The consequences of receiving a poor or inadequate education in later life are that the young people denied an adequate education are unlikely to achieve recognised qualifications and more likely to turn to crime or substance abuse.

And their evidence for EHE children turning to drugs or crime is … oh, I forgot, they don’t HAVE any! They then go on about how not having 5 good GCSEs destroys your life. I seriously don’t want people this STUPID having anything to do with my child’s education!

Last Modified: Saturday, November 21st, 2009 @ 12:19

This entry was posted on Saturday, November 21st, 2009 at 11:50 am and is filed under Firebird, Political. You can follow any responses to this entry through the RSS 2.0 feed. You can leave a response, or trackback from your own site.

5 Responses to “So called impact assessment”

  1. I echo everything you have said. I feel sick reading the document. They don’t care about our children they just want worker ants marching to the governments beat.
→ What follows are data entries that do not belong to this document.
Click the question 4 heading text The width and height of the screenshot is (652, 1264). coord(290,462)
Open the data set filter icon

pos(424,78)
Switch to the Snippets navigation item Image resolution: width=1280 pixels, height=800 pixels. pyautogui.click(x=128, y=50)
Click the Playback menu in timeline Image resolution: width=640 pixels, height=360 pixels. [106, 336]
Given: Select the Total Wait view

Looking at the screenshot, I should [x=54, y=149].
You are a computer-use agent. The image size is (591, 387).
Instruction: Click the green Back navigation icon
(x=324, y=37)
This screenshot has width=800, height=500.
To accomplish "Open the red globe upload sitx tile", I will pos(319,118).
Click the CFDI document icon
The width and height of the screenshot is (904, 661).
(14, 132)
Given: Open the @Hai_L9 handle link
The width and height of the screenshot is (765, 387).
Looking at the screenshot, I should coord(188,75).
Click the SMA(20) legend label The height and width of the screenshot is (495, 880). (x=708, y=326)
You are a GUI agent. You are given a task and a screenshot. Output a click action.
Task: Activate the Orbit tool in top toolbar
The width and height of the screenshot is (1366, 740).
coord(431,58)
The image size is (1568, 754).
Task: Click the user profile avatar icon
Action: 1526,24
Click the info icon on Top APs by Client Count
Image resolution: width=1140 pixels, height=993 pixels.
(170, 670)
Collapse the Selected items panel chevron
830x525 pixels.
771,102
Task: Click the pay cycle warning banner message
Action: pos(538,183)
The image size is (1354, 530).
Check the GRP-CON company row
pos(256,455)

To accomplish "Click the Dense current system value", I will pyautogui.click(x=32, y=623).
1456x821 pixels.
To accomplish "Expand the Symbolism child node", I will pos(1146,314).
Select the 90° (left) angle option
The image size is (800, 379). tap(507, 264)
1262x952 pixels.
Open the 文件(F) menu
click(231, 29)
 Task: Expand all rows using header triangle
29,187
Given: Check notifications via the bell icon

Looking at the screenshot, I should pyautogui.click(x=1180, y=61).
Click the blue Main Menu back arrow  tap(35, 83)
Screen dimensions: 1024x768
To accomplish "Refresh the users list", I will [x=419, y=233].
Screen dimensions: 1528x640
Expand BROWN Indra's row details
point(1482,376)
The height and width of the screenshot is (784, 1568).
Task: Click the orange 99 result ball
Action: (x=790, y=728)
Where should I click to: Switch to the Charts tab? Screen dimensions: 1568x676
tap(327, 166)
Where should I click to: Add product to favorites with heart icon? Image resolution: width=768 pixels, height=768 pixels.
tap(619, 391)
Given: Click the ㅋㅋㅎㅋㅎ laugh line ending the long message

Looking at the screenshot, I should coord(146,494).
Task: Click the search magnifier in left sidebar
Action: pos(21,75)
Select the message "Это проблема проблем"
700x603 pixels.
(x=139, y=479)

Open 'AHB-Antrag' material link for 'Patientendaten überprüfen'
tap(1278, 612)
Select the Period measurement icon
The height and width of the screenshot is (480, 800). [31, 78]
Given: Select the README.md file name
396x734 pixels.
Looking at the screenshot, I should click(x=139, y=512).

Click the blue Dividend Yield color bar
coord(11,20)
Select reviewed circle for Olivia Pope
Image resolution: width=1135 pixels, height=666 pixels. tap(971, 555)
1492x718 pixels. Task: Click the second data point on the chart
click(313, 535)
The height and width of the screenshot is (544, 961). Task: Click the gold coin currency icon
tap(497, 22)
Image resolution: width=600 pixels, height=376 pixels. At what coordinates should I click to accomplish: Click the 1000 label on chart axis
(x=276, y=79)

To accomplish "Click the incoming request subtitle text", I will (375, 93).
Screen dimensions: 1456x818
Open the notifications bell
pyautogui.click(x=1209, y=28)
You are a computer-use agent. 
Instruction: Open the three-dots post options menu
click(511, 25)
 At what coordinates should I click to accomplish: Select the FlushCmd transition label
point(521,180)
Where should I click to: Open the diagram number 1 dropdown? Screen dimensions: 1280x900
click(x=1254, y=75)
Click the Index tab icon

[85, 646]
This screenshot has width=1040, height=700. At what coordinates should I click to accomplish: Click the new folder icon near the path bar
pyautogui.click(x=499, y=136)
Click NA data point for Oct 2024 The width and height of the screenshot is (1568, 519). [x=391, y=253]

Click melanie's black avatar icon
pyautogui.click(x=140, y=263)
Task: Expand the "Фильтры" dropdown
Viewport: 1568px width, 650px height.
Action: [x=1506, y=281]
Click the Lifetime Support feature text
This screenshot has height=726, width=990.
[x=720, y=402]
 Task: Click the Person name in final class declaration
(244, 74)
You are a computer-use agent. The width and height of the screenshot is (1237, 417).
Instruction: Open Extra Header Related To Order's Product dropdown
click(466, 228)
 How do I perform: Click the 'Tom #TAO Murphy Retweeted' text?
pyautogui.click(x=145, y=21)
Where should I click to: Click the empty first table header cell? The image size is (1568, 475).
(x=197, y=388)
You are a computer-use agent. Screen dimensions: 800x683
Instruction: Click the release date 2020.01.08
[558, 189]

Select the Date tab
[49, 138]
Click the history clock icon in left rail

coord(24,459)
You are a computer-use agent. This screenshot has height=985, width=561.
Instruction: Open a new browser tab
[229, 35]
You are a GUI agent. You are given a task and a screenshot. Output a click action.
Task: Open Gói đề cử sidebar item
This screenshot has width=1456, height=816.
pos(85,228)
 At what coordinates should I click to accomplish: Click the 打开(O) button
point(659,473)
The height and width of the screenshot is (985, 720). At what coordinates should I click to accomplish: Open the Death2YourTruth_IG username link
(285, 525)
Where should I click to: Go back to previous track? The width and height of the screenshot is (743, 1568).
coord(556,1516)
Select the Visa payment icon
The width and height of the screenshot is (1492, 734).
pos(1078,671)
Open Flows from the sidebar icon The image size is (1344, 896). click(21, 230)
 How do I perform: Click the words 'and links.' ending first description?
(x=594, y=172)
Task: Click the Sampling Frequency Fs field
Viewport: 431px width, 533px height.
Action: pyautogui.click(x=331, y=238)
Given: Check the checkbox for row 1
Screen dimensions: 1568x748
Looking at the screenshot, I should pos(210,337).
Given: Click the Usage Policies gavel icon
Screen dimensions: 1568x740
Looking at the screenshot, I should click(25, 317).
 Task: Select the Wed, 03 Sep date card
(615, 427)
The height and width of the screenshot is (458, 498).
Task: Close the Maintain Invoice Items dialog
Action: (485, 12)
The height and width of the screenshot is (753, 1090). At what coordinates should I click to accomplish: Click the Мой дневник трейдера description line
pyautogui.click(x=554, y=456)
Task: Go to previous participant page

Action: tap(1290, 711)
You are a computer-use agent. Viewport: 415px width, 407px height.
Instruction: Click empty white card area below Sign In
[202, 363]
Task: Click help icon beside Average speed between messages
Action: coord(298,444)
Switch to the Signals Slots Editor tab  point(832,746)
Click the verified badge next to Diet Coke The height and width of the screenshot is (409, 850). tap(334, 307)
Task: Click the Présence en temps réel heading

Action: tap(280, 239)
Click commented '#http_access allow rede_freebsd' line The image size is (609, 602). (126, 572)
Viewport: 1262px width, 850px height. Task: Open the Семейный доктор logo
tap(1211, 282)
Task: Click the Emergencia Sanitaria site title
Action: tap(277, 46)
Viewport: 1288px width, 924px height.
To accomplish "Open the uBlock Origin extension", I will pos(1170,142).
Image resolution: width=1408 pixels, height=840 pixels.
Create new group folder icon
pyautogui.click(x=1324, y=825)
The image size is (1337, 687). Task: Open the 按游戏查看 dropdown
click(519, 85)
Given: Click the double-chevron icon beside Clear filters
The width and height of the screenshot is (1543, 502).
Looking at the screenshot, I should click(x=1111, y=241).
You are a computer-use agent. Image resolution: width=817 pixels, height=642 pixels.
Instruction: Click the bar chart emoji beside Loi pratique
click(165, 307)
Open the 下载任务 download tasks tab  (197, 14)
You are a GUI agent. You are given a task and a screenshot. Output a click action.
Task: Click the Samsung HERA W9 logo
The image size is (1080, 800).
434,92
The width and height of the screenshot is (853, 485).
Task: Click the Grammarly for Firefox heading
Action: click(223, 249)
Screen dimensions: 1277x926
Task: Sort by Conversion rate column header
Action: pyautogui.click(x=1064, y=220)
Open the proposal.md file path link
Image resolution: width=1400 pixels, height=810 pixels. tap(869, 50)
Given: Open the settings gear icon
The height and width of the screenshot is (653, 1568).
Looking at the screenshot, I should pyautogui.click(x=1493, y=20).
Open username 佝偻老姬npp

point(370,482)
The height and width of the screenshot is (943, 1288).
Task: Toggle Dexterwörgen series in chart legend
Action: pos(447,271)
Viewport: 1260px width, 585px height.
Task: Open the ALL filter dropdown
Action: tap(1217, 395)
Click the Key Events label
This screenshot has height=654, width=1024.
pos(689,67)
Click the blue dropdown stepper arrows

    What about the children at school who are receiving a poor education? All the druggies and drunks around here are school educated, and most of them end up on the dole. My children are having a better start in life and have big plans for when they grow up. They are happy and well adjusted, the government want to beat that out of them

    Bastards the lot of them!

  2. It is beyond dreadful. In fact, they even know it is. They are deliberately bullying us as spitefully as possible in the hope we will then accept a watered down version at some point.

    I don’t think so. I haven’t seen one thing here that wouldn’t be detrimental to the life my children have. Not one crumb of benefit anywhere.

  3. Excellent post, even though I feel sick.

    8 hours - I suppose that allows enough time for a couple of written papers? (poor joke, I hope)

  4. Yes I read the contactpoint bit and thought WTF! How do they manage to figure that out exactly!

    Considering that a lot of private schools do iGCSEs, I wonder how many MPs, judges etc. have got 5 good GSCEs?

    Funny how they’ve refused to put a figure on SAOs. 0.05% ha ha ha! Especially when they are planning to issue one as a matter of course if they find an ‘unregistered’ HEer.

  5. “The consequences of receiving a poor or inadequate education in later life are that the young people denied an adequate education are unlikely to achieve recognised qualifications and more likely to turn to crime or substance abuse.”

    A good chunk of children in my school had managed that before they’d got anywhere near GCSEs.